Awakening to Life and Love After a Devastating Loss

Woman with raised arms

“The world breaks everyone, and afterward, some are strong at the broken places.” ~Ernest Hemingway  

For years I cursed spring.

During that time my heart woke to the bitterness of life. In the harsh frost of winter my anguish and the season were one, a climate where I felt safe, cocooned in a blanket of grief, a camouflage that ensconced me from the world outside.

Like grief, winter brings the bitter cold to our life, and those withered months drenched in sorrow tasted natural.

In the time I lingered frozen in my shroud of despair, spring had arrived, with feathered creatures whistling joyous songs while the leaves danced up our driveway. The warmth of the sun was a charlatan, exasperating my pain while seducing me like a stranger to a foreign place.

Welcoming the signs of spring felt like a betrayal of my grief. For years I remained suspended, cursing the seasons, as if they had something to do with my anguish. Spring represented an unwanted gift, and this rebirth offended me. How could life continue when I stood so raw?

Marooned in a well of grief, I felt alone in a world surrounded by people, a place where I was unable to articulate the wound that clutched at my soul.

My attention oscillated with an assault of questions, an endless loop of uncertainty that blemished my heart.

Feeling guilty for being alive when he was gone, for waking each day, even the shame I felt running out of tears depleted me, until nothing but darkness remained. Each day another upheaval when I woke peacefully until the ambiguity dissipated and exposed me to the pain again.

Meeting with other bereaved families and sharing our lives brought the courage I needed to begin functioning again. Slowly a thaw occurred and the bitter cold that once surrounded my heart began to warm.

The heartache that previously consumed me now unfolded into a treasure of memories and the gifts they bring with the passage of time. Gratitude can nourish us when our heart feels empty. Though learning through loss is difficult, it remains powerful.

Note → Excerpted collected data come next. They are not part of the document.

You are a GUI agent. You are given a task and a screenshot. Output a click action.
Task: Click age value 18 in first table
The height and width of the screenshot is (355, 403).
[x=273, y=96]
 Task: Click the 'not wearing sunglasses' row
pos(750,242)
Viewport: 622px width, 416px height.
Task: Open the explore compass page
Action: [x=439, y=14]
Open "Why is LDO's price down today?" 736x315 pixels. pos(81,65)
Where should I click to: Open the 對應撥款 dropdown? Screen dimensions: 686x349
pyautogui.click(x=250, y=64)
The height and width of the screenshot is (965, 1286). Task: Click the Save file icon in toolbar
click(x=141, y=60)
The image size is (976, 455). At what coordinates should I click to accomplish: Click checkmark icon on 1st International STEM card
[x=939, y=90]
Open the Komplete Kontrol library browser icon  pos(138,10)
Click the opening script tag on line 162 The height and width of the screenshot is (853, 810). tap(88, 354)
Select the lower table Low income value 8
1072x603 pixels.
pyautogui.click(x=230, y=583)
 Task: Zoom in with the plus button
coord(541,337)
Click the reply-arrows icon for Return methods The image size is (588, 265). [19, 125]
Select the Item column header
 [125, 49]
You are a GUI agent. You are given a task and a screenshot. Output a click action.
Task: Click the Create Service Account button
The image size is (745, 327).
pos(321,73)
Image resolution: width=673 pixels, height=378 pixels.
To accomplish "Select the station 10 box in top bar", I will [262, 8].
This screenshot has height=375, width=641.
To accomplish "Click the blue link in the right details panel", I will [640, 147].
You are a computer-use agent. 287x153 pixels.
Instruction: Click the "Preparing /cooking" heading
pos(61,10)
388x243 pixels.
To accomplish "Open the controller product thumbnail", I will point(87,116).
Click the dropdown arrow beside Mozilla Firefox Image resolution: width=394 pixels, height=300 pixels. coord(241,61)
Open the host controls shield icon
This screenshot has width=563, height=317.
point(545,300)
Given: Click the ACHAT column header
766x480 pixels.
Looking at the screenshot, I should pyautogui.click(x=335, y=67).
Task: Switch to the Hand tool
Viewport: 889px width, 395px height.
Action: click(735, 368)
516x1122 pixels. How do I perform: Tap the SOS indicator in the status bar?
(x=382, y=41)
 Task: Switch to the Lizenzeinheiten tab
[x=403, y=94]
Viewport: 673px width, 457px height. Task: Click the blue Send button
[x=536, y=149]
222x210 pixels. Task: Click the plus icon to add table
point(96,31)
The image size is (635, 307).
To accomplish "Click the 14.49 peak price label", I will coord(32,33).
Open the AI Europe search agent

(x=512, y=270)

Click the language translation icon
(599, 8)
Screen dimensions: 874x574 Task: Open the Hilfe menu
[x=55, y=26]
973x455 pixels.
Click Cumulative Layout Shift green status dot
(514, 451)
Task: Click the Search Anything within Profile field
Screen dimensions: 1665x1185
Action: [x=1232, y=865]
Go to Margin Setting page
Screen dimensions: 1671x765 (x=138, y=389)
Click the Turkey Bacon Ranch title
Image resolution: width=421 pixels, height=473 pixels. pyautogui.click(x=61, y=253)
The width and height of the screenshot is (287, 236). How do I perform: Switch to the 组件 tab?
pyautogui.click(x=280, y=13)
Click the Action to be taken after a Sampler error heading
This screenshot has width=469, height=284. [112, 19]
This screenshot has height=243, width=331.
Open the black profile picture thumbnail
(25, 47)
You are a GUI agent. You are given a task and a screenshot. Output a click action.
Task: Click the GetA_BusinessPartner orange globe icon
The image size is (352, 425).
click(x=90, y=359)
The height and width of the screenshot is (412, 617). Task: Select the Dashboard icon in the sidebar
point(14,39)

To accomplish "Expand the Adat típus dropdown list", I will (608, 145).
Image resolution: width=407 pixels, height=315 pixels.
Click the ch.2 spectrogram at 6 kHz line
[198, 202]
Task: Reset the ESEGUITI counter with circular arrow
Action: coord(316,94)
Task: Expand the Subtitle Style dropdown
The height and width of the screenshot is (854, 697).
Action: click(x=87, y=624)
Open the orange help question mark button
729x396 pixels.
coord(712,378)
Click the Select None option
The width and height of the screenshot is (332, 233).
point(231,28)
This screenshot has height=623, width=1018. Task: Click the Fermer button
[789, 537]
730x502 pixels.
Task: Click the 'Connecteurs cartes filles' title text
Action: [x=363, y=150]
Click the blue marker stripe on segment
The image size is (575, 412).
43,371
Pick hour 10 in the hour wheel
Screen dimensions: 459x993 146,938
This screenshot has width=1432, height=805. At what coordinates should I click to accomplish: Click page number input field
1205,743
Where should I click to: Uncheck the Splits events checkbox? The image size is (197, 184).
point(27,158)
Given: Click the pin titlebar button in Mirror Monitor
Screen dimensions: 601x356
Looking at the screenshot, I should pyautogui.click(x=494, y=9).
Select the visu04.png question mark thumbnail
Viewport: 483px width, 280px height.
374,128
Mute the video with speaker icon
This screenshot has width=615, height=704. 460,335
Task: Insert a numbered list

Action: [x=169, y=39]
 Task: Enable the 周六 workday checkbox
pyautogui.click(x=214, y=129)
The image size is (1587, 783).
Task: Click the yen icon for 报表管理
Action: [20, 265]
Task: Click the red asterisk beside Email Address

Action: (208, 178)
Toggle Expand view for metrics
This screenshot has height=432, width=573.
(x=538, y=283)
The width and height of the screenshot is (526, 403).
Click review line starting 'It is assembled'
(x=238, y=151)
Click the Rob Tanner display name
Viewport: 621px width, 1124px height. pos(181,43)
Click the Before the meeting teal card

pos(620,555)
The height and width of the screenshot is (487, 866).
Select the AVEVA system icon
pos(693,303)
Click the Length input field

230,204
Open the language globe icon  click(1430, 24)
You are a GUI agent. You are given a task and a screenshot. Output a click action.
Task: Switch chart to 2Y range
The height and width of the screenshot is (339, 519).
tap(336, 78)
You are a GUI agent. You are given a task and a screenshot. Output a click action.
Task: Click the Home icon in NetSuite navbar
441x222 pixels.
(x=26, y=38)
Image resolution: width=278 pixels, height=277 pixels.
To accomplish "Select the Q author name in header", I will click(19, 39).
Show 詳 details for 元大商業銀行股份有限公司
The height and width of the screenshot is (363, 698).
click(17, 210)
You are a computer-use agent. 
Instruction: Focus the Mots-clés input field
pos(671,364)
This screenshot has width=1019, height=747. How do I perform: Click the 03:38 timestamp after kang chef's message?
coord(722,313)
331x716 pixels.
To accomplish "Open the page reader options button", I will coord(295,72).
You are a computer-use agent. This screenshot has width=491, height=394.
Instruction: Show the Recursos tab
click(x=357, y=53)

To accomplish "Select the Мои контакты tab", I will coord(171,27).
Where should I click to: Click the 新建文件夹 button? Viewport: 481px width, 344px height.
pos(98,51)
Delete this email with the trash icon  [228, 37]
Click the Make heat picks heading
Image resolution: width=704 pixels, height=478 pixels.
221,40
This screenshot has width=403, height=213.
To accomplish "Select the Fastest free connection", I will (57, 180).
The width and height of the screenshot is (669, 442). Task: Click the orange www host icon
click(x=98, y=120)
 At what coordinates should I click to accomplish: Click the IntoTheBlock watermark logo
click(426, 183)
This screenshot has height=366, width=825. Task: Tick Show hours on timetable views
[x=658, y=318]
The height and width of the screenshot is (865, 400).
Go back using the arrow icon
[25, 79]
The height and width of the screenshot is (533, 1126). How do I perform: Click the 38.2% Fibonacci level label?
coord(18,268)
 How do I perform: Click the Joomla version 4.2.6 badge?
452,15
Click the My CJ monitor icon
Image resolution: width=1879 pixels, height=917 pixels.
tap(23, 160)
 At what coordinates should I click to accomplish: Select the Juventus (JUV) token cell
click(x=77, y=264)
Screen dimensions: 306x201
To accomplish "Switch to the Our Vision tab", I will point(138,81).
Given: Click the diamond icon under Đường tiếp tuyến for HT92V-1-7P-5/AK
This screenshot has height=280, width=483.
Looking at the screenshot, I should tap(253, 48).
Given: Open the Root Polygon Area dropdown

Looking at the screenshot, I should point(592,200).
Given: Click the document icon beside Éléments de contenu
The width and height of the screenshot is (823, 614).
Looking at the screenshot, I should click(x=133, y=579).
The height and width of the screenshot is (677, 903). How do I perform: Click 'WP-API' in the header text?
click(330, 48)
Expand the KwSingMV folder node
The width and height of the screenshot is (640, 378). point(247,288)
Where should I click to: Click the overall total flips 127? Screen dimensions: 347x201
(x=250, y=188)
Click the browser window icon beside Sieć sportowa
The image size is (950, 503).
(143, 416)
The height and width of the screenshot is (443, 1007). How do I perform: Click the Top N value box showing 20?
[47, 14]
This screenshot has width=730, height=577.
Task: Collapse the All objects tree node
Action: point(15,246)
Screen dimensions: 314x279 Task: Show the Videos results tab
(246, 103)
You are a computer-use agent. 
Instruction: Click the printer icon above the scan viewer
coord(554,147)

Embracing this enlightenment and the growth it provided filled me with love and compassion. Through years of grief, love, and self-examination, I began to find myself authentically whole again, and like the new buds of spring, my heart began to open.

Eventually spring’s return blossomed within me and I looked forward to the new beginnings it would bring—perhaps because of the cold, seemingly endless winter, or the accumulation of snow all around us?

But when I happened upon an old journal from twenty years ago, the place where all this grief began, the year our five-year old son died, the fog began to lift.

Finding a quiet room I sat down and began slowly turning the pages, revisiting the season of loss I had endured. Tenderly I stroked the pages acknowledging that despairing period of my life.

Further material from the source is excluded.